Exercise.
Find the line containing "Task: Select the gold rank badge emblem" in the entries below. Reproduce that line and each one after it to the end, exactly, with no other lines.

Data provided.
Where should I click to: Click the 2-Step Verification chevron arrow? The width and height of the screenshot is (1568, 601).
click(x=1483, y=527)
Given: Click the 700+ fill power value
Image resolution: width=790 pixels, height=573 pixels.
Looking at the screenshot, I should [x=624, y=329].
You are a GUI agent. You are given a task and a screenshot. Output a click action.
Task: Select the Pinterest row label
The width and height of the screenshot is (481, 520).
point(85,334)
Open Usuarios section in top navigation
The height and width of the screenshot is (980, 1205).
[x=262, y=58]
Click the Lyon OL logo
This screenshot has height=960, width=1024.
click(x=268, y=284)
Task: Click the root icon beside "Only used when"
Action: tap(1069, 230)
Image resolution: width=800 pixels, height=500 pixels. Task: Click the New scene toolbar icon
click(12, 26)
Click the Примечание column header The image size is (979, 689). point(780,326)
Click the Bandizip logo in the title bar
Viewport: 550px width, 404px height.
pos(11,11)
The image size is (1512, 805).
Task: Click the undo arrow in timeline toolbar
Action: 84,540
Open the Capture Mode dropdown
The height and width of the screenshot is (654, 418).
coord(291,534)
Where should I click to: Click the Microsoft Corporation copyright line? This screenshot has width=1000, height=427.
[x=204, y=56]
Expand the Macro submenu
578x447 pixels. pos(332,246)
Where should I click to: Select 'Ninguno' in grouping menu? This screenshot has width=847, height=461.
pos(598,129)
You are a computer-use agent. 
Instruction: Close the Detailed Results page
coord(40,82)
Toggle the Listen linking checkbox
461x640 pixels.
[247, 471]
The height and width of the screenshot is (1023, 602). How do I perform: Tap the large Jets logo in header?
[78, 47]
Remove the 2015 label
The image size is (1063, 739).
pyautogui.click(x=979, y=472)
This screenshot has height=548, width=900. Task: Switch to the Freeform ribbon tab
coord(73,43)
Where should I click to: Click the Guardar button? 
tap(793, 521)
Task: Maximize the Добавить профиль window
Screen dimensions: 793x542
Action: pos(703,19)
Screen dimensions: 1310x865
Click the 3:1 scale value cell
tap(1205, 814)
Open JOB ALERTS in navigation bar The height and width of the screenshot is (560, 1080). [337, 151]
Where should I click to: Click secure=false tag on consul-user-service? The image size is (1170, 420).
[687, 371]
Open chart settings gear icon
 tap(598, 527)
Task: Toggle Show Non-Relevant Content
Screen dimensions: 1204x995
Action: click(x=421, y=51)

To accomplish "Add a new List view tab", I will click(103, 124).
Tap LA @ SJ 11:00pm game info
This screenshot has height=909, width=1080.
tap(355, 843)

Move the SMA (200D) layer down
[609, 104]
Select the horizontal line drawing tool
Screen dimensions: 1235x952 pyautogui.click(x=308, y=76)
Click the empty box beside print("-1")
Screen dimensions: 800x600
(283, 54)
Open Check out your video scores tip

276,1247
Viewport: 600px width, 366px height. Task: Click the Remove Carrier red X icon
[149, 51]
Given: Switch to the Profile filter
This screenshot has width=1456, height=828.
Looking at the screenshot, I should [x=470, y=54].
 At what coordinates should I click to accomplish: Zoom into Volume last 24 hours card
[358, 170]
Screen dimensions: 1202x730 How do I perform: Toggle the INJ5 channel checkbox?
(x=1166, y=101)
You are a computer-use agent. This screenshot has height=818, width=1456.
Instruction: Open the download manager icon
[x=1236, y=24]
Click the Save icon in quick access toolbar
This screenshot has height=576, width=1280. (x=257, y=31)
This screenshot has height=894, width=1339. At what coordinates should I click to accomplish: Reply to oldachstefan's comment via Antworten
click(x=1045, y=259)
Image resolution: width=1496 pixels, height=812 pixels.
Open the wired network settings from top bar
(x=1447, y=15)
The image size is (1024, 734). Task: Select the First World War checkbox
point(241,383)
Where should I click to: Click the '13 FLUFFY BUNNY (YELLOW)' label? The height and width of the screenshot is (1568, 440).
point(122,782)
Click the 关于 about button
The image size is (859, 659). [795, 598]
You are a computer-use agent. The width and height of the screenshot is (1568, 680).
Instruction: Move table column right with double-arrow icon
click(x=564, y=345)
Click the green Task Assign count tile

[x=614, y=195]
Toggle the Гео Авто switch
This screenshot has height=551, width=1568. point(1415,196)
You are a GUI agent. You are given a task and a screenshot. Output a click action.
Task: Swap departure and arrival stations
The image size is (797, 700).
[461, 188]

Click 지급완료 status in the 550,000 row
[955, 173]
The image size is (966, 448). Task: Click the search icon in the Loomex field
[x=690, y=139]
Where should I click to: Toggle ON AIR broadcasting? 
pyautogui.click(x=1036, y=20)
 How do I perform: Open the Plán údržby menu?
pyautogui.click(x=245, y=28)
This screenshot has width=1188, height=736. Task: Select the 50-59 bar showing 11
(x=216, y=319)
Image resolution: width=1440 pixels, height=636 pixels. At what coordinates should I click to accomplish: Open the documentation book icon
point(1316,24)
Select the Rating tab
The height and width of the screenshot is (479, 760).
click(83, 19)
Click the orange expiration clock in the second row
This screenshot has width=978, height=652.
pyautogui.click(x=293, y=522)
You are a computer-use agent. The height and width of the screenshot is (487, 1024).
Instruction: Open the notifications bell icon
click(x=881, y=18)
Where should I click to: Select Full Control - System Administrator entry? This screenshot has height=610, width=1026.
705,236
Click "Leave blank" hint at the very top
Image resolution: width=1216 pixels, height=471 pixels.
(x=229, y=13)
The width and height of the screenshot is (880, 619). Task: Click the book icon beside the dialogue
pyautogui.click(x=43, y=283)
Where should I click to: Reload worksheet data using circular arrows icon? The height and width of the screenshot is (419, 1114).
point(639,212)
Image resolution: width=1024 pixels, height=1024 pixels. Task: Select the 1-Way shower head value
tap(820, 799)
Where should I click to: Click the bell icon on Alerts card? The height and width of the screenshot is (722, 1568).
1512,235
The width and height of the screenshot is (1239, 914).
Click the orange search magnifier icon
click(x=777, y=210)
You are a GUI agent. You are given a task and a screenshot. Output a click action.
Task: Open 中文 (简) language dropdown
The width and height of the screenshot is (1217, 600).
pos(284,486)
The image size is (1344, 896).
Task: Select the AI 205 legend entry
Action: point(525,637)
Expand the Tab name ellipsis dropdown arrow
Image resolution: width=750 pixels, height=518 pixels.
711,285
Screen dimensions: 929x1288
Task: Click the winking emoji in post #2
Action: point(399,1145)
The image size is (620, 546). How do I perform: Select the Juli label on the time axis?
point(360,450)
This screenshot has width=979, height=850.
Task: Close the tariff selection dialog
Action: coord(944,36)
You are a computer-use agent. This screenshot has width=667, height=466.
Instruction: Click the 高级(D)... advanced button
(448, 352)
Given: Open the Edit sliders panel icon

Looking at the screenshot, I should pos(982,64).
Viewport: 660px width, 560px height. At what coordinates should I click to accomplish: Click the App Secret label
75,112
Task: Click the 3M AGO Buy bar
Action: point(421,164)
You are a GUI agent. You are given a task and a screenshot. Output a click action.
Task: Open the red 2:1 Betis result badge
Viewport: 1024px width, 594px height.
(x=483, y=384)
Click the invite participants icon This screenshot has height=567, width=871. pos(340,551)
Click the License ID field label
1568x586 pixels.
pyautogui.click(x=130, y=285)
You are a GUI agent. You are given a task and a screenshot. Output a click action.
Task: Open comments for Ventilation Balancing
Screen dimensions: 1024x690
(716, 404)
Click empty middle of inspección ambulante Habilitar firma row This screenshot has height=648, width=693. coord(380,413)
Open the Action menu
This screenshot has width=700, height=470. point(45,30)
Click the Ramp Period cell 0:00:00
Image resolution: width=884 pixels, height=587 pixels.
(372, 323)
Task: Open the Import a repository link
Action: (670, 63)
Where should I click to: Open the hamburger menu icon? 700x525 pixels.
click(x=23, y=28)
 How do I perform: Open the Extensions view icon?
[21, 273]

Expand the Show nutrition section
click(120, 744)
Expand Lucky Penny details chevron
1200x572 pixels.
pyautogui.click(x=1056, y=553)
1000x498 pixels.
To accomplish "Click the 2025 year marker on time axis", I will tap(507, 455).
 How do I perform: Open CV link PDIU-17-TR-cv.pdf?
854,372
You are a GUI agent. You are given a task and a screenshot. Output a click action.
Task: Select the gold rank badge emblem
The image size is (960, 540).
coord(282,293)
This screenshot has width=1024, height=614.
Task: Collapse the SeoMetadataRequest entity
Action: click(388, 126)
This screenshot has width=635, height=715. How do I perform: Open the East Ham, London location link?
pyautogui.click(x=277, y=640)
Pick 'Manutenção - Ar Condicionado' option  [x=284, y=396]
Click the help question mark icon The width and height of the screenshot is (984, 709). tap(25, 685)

Answer space.
Task: Select the gold rank badge emblem
The image size is (960, 540).
coord(282,293)
This screenshot has width=1024, height=614.
Task: Collapse the SeoMetadataRequest entity
Action: click(388, 126)
This screenshot has width=635, height=715. How do I perform: Open the East Ham, London location link?
pyautogui.click(x=277, y=640)
Pick 'Manutenção - Ar Condicionado' option  [x=284, y=396]
Click the help question mark icon The width and height of the screenshot is (984, 709). tap(25, 685)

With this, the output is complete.